**Aufgabe:** Gib aus dem Interview über die Arktis die Stelle von "Gregor Sailers Projekt" bis einschließlich "Menschen zu informieren." wortgetreu wieder.

**Seite:**
--------------------
Wer denkt, der äußerste Norden der Erde bestehe ausschließlich aus endlosen weißen Weiten, irrt sich. Auf der Suche nach menschlichen Spuren reiste der Tiroler Fotograf Gregor Sailer fünf Jahre lang mit einer analogen Kamera durch die Anrainerstaaten der Arktis und fotografierte das, was man nicht unbedingt erwartet: Militärbasen, Industrie- und Verwertungsanlagen, Funk- und Satellitenstationen sowie Forschungsinfrastruktur. Mit diesen Motiven macht der Fotograf auf die politischen Spannungen aufmerksam, die sich derzeit in der Arktis aufbauen. Das Fortschreiten des Klimawandels lässt das Meereis immer weiter schmelzen und macht die Region und ihre Rohstoffe zu einem Schauplatz wirtschaftlicher Interessen.
Gregor Sailers Projekt "The Polar Silk Road" ist als Bildband erschienen und ab Samstag, 14. Januar, in der Alfred Ehrhardt Stiftung in Berlin zu sehen. Wir haben vorab mit ihm gesprochen.
Gregor Sailer, warum beschäftigen Sie sich eigentlich mit der Arktis?
Ich bin immer auf der Suche nach gesellschaftsrelevanten Themen, die das Potenzial haben, eine neue spannende Position zu schaffen. Und das ist natürlich ein sehr aktuelles Thema, das uns alle betrifft, auch wenn es geografisch weit weg ist. Je mehr die Diskussion um die Klimaerhitzung zunimmt, je mehr die ganzen Auswirkungen bei uns direkt vor der Haustür spürbar werden, desto mehr wird das Thema auch in den Fokus gerückt. In der Arktis, auch in der Antarktis, das darf man nicht vergessen, passiert das in einem sehr viel schnelleren Tempo. Es geht mir aber auch darum, die Menschen zu informieren.
--------------------
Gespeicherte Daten
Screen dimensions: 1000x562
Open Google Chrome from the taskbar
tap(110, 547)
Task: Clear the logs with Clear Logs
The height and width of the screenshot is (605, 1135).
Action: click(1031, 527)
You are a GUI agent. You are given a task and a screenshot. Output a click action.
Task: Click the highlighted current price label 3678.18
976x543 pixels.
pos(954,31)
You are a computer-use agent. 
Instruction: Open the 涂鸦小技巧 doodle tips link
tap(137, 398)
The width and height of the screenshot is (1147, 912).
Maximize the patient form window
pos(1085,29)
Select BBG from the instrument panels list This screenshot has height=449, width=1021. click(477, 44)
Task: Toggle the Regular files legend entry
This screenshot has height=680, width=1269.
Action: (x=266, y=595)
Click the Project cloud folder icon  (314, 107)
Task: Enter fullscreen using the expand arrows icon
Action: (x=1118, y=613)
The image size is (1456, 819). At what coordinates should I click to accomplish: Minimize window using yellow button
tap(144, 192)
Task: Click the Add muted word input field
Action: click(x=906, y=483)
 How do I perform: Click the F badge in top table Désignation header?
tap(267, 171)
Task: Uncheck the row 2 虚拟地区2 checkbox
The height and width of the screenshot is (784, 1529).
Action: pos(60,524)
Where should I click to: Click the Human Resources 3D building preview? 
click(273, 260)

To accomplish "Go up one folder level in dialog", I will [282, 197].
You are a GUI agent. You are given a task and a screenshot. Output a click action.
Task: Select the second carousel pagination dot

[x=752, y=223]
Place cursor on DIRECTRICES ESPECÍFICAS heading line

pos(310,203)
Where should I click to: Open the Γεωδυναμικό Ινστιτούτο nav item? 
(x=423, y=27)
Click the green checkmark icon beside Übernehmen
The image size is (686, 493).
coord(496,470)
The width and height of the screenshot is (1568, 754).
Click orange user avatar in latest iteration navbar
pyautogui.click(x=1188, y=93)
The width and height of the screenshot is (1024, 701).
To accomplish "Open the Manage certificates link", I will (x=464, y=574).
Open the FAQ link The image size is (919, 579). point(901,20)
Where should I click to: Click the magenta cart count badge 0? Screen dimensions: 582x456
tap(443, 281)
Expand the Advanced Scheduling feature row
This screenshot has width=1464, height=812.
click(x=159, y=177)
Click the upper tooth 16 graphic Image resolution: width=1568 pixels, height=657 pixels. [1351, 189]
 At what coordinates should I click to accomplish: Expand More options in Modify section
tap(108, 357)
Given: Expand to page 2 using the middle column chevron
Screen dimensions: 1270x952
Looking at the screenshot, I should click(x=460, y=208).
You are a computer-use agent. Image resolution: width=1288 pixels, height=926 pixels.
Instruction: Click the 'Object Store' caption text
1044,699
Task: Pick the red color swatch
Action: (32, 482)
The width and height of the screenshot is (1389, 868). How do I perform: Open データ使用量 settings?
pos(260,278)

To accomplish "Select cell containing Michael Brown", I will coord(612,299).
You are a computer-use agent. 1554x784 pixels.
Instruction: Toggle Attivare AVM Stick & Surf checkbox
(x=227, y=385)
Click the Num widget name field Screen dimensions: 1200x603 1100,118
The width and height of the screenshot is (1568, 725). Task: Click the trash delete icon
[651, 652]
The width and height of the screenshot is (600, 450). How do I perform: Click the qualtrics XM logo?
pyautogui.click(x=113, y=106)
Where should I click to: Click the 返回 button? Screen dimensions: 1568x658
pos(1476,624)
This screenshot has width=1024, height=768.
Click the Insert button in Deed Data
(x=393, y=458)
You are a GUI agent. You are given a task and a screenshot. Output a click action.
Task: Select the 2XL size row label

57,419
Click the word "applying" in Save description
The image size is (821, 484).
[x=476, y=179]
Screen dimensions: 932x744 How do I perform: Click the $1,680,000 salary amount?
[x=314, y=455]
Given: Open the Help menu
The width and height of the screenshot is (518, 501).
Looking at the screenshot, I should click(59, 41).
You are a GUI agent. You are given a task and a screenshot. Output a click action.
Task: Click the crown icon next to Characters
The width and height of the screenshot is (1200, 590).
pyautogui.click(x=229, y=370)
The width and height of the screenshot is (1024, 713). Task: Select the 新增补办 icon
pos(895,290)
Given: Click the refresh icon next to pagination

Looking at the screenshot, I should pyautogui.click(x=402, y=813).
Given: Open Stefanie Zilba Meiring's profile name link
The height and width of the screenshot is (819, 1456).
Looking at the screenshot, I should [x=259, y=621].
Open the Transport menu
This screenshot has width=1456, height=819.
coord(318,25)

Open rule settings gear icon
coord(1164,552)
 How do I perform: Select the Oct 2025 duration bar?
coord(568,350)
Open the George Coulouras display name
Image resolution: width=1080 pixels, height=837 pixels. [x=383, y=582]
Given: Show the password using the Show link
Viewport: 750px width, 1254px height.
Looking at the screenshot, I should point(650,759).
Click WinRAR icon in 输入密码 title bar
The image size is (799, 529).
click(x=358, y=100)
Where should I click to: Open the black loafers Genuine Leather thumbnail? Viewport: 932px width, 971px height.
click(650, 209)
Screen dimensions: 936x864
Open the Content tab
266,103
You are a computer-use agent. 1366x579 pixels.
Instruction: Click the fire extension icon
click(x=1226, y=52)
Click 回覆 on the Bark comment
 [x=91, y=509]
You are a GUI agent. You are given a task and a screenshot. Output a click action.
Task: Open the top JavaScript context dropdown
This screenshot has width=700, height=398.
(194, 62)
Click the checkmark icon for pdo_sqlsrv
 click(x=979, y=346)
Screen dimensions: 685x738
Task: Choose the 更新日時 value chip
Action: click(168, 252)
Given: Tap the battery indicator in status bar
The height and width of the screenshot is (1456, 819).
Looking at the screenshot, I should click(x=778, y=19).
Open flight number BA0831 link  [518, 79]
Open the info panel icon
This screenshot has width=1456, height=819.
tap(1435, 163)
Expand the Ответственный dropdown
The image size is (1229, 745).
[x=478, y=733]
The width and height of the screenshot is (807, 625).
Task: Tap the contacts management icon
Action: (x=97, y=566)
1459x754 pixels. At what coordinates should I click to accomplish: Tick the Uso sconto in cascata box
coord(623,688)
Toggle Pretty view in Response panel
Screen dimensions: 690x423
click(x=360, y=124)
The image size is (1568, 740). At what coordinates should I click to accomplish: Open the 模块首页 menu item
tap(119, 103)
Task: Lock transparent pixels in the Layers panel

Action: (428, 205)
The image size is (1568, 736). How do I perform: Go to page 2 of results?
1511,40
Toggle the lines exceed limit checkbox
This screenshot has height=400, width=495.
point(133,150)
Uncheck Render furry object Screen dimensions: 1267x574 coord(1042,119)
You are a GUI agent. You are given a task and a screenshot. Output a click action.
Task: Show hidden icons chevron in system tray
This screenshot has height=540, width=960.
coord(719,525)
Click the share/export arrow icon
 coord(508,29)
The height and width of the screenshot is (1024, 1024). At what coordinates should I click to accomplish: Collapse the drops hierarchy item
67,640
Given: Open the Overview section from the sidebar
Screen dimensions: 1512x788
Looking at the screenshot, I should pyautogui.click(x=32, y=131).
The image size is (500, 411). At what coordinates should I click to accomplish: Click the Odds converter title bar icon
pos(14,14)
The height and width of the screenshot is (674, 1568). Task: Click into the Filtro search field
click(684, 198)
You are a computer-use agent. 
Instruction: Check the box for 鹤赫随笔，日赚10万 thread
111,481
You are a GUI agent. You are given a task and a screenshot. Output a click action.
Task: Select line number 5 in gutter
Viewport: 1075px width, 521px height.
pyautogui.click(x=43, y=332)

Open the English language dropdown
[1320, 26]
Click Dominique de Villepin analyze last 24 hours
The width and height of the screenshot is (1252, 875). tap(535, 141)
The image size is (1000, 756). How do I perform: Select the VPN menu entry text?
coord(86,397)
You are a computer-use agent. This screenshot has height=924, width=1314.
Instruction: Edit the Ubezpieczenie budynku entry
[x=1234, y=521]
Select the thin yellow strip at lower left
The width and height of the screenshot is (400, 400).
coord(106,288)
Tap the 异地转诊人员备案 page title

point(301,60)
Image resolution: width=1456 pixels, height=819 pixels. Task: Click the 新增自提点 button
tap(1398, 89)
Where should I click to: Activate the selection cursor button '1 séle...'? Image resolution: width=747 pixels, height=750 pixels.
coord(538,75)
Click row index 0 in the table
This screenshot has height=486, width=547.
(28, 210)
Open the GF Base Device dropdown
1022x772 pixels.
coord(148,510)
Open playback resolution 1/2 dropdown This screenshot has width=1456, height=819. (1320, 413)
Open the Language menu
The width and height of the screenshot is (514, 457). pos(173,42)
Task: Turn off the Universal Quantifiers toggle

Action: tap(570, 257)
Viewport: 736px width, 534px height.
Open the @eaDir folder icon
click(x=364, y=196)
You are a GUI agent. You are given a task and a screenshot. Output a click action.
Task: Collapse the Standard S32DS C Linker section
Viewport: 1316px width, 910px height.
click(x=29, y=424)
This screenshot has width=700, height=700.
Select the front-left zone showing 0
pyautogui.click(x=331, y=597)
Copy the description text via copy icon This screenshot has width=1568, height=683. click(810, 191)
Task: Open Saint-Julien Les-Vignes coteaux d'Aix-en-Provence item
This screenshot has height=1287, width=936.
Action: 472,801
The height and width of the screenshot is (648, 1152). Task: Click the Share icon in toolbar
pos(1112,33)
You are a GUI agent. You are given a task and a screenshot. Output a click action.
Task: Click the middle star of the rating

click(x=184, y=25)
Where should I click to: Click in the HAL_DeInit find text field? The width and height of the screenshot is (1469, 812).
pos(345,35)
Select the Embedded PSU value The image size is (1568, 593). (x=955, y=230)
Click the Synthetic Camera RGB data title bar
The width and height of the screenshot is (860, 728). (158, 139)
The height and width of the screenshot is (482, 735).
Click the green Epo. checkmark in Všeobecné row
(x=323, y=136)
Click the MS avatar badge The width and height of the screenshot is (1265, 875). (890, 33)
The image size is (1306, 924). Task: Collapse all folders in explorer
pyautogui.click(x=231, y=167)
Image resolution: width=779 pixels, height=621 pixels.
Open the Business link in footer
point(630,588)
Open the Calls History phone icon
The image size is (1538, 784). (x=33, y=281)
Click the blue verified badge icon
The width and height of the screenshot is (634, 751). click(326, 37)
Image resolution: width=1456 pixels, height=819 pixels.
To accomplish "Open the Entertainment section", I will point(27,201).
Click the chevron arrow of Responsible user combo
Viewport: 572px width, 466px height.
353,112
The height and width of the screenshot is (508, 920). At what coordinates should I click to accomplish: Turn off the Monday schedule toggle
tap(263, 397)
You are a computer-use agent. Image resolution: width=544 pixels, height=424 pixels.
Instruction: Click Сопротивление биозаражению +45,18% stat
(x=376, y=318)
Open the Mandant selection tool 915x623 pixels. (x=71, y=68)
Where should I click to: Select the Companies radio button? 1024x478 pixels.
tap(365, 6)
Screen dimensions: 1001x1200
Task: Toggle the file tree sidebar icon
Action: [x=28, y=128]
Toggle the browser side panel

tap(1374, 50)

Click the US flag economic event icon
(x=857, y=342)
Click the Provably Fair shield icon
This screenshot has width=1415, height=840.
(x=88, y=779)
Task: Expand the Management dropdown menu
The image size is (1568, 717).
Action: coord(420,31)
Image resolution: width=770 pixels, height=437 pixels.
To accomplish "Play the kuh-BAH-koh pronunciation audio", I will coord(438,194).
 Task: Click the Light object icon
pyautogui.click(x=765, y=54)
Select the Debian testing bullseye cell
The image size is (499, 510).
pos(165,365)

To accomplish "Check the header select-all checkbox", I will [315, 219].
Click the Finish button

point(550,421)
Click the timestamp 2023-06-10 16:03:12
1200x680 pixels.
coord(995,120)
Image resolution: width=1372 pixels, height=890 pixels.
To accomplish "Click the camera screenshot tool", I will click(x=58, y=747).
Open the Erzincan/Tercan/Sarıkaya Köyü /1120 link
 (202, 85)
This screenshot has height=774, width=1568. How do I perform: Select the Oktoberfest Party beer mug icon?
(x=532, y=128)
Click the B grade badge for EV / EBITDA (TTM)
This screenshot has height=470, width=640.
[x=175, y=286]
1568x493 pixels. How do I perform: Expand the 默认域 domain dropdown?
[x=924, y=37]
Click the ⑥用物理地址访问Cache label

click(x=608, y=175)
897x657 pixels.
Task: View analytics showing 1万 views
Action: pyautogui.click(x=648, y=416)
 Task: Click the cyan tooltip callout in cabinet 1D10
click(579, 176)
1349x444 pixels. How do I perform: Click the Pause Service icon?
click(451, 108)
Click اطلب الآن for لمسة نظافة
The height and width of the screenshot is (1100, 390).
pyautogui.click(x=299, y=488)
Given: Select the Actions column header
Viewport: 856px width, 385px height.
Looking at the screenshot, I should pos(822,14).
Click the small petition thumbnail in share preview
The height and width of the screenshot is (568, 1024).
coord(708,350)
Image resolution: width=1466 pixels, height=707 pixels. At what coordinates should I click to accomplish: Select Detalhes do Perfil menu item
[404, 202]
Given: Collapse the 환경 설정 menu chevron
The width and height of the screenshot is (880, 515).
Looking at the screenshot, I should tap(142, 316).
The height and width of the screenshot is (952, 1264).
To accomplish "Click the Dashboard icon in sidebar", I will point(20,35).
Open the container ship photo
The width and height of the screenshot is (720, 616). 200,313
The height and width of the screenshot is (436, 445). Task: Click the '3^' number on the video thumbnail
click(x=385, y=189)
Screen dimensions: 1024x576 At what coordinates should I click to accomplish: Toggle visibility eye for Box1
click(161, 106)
--------------------
**Lösung:**
Gregor Sailers Projekt "The Polar Silk Road" ist als Bildband erschienen und ab Samstag, 14. Januar, in der Alfred Ehrhardt Stiftung in Berlin zu sehen. Wir haben vorab mit ihm gesprochen.
Gregor Sailer, warum beschäftigen Sie sich eigentlich mit der Arktis?
Ich bin immer auf der Suche nach gesellschaftsrelevanten Themen, die das Potenzial haben, eine neue spannende Position zu schaffen. Und das ist natürlich ein sehr aktuelles Thema, das uns alle betrifft, auch wenn es geografisch weit weg ist. Je mehr die Diskussion um die Klimaerhitzung zunimmt, je mehr die ganzen Auswirkungen bei uns direkt vor der Haustür spürbar werden, desto mehr wird das Thema auch in den Fokus gerückt. In der Arktis, auch in der Antarktis, das darf man nicht vergessen, passiert das in einem sehr viel schnelleren Tempo. Es geht mir aber auch darum, die Menschen zu informieren.